Hi. I was looking for a chain rule in vector calculus for taking the gradient of a function such as f(A), where A is a vector and f is a scalar function. I found the following expression on wikipedia, but I don't understand it. It's taking the gradient of f, and applying that to A, and then writing nabla A ?? Can anyone tell me what's going on?

 

[RUber]

Consider $A = [a(x,y,z) \hat x + b(x,y,z) \hat y + c(x,y,z) \hat z ],$ and $f(A) = f(a,b,c),$
then $\nabla f(A) = \hat x \frac{\partial f}{\partial x}\left[\frac{\partial a}{\partial x}+\frac{\partial b}{\partial x}+\frac{\partial c}{\partial x} \right] + \hat y\frac{\partial f}{\partial y}\left[\frac{\partial a}{\partial y}+\frac{\partial b}{\partial y}+\frac{\partial c}{\partial y} \right]+ \hat z \frac{\partial f}{\partial z}\left[\frac{\partial a}{\partial z}+\frac{\partial b}{\partial z}+\frac{\partial c}{\partial z} \right]$
$\nabla f = \hat x \frac{\partial f}{\partial x}+ \hat y \frac{\partial f}{\partial y}+ \hat z \frac{\partial f}{\partial z}$
Also, $\nabla A = \pmatrix{\frac{\partial a}{\partial x} &\frac{\partial b}{\partial x} & \frac{\partial c}{\partial x}\\ \frac{\partial a}{\partial y} &\frac{\partial b}{\partial y} & \frac{\partial c}{\partial y} \\ \frac{\partial a}{\partial z} &\frac{\partial b}{\partial z} & \frac{\partial c}{\partial z}}$
So if you carry out the matrix math and rearrange the terms,

You will see that the equation is true.

 

[daudaudaudau]

Thanks. How would that look in spherical coordinates ?

 

[Fredrik]

I'm just going to answer the first question in a different notation.
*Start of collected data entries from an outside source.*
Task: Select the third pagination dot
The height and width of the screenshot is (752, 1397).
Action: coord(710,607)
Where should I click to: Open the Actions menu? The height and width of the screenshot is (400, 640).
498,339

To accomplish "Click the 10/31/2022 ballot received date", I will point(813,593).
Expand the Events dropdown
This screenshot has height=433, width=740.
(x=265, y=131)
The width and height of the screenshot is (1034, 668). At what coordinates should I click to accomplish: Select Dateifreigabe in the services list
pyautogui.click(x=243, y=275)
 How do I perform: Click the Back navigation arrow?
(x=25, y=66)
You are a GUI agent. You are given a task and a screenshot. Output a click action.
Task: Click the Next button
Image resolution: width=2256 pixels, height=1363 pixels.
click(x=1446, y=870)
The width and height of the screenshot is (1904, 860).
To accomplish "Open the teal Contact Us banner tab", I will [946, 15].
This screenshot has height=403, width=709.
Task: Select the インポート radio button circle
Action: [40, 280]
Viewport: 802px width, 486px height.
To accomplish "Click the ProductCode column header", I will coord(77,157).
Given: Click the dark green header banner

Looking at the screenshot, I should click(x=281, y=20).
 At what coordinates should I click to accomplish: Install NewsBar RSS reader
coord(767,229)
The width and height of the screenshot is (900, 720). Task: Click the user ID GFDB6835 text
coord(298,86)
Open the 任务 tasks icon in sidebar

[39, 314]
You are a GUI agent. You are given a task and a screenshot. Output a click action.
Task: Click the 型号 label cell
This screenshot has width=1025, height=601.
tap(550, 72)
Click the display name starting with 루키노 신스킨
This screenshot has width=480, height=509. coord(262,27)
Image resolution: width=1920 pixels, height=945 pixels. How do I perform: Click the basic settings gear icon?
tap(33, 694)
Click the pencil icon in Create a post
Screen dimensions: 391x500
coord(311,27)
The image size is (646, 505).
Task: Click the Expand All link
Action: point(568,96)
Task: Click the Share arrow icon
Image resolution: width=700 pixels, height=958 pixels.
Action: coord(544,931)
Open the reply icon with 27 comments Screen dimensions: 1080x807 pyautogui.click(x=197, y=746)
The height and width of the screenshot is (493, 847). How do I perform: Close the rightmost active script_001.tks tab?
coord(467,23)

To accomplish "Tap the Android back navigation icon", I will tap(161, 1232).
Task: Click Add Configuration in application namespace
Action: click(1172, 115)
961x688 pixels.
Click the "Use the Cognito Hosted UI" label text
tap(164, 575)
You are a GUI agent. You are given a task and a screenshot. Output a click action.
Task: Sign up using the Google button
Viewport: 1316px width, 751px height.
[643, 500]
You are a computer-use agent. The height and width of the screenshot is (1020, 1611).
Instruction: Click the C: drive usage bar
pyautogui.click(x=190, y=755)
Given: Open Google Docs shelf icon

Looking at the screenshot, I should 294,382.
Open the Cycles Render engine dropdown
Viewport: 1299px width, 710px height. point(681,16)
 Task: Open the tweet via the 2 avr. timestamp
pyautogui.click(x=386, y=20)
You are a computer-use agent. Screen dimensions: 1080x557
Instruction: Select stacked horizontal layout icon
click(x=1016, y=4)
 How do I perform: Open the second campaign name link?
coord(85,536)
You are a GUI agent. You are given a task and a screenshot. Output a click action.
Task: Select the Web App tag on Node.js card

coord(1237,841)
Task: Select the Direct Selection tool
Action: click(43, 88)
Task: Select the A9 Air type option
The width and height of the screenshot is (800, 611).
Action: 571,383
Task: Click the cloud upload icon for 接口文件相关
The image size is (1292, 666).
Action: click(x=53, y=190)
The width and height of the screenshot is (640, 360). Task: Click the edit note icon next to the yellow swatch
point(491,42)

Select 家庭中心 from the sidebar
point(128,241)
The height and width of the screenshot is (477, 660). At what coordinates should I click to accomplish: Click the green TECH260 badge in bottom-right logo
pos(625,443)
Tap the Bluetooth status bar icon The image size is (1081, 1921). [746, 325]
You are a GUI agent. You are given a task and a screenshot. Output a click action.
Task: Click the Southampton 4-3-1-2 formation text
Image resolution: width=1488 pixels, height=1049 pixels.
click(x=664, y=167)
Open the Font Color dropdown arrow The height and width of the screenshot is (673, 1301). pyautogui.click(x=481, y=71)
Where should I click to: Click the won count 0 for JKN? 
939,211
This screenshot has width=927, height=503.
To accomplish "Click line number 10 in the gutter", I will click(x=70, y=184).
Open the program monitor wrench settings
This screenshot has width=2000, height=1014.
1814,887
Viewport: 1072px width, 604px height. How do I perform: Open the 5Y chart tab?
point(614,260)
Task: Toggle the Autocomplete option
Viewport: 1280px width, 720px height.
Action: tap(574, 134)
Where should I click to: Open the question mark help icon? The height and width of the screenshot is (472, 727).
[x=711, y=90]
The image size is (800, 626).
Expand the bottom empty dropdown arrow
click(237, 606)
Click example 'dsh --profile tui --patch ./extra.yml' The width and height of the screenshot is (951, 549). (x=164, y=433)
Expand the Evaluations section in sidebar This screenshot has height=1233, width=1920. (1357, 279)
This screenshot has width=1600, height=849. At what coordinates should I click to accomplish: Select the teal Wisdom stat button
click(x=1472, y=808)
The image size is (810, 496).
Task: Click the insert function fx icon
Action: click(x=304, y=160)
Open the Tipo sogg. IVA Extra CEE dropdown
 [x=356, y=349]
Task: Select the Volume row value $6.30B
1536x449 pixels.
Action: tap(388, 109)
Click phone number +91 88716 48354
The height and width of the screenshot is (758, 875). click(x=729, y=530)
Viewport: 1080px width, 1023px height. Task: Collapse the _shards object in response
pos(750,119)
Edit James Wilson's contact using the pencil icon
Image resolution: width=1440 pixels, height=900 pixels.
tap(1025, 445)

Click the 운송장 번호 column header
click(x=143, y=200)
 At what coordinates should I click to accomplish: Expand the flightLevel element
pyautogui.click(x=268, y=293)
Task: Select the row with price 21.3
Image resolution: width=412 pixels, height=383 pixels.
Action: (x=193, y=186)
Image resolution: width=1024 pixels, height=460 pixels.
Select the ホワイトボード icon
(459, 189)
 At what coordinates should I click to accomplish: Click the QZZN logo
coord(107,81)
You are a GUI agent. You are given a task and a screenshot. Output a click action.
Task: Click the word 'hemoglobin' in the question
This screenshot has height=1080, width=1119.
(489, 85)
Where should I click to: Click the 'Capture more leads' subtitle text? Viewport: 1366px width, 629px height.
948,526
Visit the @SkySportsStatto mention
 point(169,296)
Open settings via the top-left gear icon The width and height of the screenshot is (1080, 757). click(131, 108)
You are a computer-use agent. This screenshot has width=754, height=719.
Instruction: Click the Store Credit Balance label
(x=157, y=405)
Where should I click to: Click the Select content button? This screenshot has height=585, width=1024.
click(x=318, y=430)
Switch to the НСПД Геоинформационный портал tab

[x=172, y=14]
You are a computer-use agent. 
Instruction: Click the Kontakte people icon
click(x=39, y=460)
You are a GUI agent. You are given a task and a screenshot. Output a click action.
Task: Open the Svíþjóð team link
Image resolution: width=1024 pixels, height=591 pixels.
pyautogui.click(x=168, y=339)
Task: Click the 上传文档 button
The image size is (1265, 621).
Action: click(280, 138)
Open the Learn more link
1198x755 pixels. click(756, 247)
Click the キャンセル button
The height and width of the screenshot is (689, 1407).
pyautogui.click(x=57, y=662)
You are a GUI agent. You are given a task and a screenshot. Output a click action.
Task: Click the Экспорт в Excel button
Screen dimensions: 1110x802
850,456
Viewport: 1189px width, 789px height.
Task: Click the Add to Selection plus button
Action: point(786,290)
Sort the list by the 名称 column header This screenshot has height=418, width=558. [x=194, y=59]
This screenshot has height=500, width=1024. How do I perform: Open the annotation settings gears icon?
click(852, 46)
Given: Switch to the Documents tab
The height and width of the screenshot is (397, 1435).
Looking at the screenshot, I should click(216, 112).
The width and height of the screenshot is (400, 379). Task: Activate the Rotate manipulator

I like this version of the chain rule: $(f\circ g)_{,i}(x) =f_{,j}(g(x)) g^j{}_{,i}(x)$. Here $_{,i}$ denotes partial differentiation with respect to the $i$th variable, and $g^i$ denotes the real-valued function that takes $x$ to the $i$th component of $g(x)$. I'm using the convention to not write any summation sigmas, since the sum is always over the index that appears twice. For example, if I write $X^i_k Y^k_j$, it means $\sum_{k=1}^n X^i_k Y^k_j$.

Note that the $i$th component of $\nabla(f\circ A)(x)$ is $(f\circ A)_{,i}(x)$.
$$(f\circ A)_{,i}(x)= f_{,j}(A(x))A^j{}_{,i}(x) =\nabla f(A(x))\cdot A_{,i}(x) =(\nabla f\circ A)(x)\cdot A_{,i}(x).$$ I suppose we could also write this as
$$\nabla(f\circ A)(x) =(\nabla f\circ A)(x)\cdot\nabla A(x),$$ but I don't see why we'd want to.